A charge q1 = -6.5 µC is at the origin, and a charge q2 = -2.42 µC is on the x axis atx = 1.00 m. To what value of x should q3 be located for the net force on it to be zero?

To solve this problem, we need to use Coulomb's Law, which states that the force between two charges is directly proportional to the product of their charges and inversely proportional to the square of the distance between them. The force is given by the equation:

F = k * |q1*q2| / r^2

where:

• F is the force between the charges,
• k is Coulomb's constant (8.99 * 10^9 N m^2/C^2),
• q1 and q2 are the charges,
• r is the distance between the charges.

We are looking for the position x where the net force on q3 is zero. This means that the force exerted by q1 on q3 is equal and opposite to the force exerted by q2 on q3.

Let's denote:

• F13 as the force between q1 and q3,
• F23 as the force between q2 and q3,
• x1 as the position of q1 (which is 0),
• x2 as the position of q2 (which is 1 m),
• x3 as the position of q3 (which we are looking for).

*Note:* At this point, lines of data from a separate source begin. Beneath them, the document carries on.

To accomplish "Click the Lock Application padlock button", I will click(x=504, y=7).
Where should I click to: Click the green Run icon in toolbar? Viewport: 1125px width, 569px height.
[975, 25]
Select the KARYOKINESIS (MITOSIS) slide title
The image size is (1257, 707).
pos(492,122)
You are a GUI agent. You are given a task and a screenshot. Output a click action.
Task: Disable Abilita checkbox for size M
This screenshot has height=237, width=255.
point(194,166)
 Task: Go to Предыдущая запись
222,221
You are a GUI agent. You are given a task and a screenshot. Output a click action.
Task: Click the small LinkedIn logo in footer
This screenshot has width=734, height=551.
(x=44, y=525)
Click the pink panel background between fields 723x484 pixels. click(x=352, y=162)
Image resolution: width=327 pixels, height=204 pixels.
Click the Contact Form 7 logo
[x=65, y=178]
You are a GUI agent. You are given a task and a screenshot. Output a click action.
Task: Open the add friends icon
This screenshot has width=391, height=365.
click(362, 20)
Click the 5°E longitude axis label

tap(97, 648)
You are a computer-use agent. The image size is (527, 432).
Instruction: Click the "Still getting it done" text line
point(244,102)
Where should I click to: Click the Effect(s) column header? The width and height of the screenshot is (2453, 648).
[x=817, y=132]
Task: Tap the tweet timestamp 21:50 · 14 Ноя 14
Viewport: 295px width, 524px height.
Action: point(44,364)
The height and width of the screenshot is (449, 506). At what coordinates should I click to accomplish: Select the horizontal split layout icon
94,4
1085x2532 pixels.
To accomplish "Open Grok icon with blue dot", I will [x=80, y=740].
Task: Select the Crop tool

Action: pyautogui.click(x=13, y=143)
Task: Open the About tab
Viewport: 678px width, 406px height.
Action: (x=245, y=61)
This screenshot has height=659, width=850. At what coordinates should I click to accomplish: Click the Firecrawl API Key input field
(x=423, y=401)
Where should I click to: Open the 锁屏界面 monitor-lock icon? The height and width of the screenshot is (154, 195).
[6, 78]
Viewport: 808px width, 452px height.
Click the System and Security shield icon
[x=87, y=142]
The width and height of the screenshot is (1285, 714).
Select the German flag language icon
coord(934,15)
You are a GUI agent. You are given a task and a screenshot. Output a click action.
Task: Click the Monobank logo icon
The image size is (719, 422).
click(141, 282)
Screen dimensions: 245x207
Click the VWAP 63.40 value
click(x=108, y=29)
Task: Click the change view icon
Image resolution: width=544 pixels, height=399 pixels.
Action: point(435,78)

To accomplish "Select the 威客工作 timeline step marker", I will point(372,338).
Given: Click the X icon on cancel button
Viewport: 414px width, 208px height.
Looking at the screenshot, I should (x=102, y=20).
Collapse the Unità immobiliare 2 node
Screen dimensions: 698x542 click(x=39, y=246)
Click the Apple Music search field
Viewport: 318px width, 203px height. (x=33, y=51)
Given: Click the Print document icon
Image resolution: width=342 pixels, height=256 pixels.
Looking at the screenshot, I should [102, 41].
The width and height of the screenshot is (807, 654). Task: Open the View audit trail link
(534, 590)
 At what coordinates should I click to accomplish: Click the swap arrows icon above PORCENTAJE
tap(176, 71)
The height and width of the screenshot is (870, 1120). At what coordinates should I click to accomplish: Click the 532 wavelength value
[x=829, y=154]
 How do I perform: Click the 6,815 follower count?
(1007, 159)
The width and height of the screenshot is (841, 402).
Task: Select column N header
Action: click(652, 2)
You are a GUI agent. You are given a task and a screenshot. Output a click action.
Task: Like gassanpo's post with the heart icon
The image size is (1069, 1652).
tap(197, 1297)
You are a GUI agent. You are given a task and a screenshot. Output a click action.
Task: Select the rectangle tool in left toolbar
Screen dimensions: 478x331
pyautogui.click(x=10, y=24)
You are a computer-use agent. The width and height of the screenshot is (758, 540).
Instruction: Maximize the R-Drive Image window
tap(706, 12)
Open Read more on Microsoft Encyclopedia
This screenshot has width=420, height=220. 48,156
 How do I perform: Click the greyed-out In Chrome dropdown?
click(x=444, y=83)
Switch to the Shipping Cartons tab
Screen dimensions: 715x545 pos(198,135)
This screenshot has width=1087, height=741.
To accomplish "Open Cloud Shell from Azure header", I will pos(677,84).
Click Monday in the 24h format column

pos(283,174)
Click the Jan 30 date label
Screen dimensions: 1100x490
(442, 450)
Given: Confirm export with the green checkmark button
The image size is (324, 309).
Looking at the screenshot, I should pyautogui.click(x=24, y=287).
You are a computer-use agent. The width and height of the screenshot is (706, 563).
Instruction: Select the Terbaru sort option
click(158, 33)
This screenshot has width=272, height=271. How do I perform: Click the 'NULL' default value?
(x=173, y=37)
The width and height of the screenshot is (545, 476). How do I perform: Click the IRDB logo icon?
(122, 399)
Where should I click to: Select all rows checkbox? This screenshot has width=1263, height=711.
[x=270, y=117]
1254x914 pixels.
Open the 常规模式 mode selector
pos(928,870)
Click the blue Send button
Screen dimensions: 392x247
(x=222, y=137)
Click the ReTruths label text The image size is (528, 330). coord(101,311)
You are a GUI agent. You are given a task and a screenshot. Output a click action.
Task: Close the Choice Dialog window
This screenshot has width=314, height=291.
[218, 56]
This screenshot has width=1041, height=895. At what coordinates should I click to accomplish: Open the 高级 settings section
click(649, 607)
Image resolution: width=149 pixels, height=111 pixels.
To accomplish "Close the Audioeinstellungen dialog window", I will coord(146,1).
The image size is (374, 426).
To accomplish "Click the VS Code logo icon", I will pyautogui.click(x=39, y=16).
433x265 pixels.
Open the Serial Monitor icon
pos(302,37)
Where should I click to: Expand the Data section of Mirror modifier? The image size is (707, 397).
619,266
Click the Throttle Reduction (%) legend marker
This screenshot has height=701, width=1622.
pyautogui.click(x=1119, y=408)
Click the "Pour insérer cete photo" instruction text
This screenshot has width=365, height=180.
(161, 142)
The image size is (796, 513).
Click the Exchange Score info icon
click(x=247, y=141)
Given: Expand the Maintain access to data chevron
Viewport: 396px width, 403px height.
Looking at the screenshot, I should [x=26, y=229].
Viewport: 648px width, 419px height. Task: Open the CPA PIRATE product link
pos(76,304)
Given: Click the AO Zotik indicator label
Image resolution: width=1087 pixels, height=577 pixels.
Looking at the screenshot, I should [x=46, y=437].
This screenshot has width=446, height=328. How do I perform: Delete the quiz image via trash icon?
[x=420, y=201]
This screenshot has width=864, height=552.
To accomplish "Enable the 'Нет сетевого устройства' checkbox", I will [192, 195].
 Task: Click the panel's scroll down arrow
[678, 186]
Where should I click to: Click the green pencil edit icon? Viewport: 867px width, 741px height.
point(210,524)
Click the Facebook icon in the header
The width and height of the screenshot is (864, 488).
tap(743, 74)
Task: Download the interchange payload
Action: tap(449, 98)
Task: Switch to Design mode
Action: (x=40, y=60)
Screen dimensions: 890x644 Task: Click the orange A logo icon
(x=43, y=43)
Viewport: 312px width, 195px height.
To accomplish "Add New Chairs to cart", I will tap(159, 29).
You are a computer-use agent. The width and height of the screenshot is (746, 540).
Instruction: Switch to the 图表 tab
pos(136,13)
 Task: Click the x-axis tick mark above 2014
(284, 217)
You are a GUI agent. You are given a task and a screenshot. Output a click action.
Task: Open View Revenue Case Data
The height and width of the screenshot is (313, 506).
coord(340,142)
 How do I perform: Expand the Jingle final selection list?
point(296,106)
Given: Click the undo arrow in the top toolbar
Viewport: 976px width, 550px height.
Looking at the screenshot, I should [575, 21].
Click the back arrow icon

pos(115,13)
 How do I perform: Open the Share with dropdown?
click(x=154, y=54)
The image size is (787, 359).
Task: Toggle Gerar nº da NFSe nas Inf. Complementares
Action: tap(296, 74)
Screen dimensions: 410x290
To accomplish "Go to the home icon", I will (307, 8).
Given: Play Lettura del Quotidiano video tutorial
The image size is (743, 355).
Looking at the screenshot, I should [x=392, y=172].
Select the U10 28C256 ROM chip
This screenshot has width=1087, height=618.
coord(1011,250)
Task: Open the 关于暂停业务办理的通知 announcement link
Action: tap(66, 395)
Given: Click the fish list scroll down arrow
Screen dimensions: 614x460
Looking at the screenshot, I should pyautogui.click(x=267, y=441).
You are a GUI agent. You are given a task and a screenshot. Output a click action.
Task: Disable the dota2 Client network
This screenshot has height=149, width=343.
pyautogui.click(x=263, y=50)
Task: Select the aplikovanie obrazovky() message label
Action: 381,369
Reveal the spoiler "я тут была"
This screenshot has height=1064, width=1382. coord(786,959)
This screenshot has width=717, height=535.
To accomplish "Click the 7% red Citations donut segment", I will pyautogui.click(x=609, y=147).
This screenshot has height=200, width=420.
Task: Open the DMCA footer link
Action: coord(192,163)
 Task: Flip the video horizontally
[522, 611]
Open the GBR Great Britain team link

We have two scenarios for x3: one where x3 is between q1 and q2 (0 < x3 < 1), and one where x3 is beyond q2 (x3 > 1).

1. For 0 < x3 < 1:

We can write the equation for the net force on q3 as follows:

F13 = F23 k * |q1q3| / (x3 - x1)^2 = k * |q2q3| / (x3 - x2)^2

We can simplify this equation by cancelling out the k and q3 terms, and solving for x3:

|q1| / x3^2 = |q2| / (x3 - 1)^2

2. For x3 > 1:

The equation for the net force on q3 is:

F13 = F23 k * |q1q3| / (x3 - x1)^2 = k * |q2q3| / (x2 - x3)^2

Again, we can simplify this equation by cancelling out the k and q3 terms, and solving for x3:

|q1| / x3^2 = |q2| / (1 - x3)^2

Now, you can plug in the given values for q1 and q2 into these equations and solve for x3. Remember that the charges are given in µC, so you need to convert them to C by multiplying by 10^-6. Also, keep in mind that the charges are negative, but the force is always positive due to the absolute value in the equations.

To solve this problem, we need to consider the forces acting on q3 due to q1 and q2. The force between two charges is given by Coulomb's law:

F = k * |q1*q2| / r^2

where k is Coulomb's constant (8.99*10^9 N m^2/C^2), q1 and q2 are the charges, and r is the distance between them.

The net force on q3 will be zero when the force on q3 due to q1 is equal and opposite to the force on q3 due to q2. This gives us two possible positions for q3, one on either side of the origin.

Let's first consider the case where q3 is located at x > 1.00 m. The force on q3 due to q1 is:

F_31 = k * |q1*q3| / x^2

and the force on q3 due to q2 is:

F_32 = k * |q2*q3| / (x-1)^2

Setting these equal gives:

|q1q3| / x^2 = |q2q3| / (x-1)^2

We can cancel out the q3 and k terms and solve for x:

|q1| / x^2 = |q2| / (x-1)^2

Solving this equation will give the position x where q3 should be located for the net force on it to be zero.

Repeat the same process for the case where q3 is located at x < 0 to find the other possible position.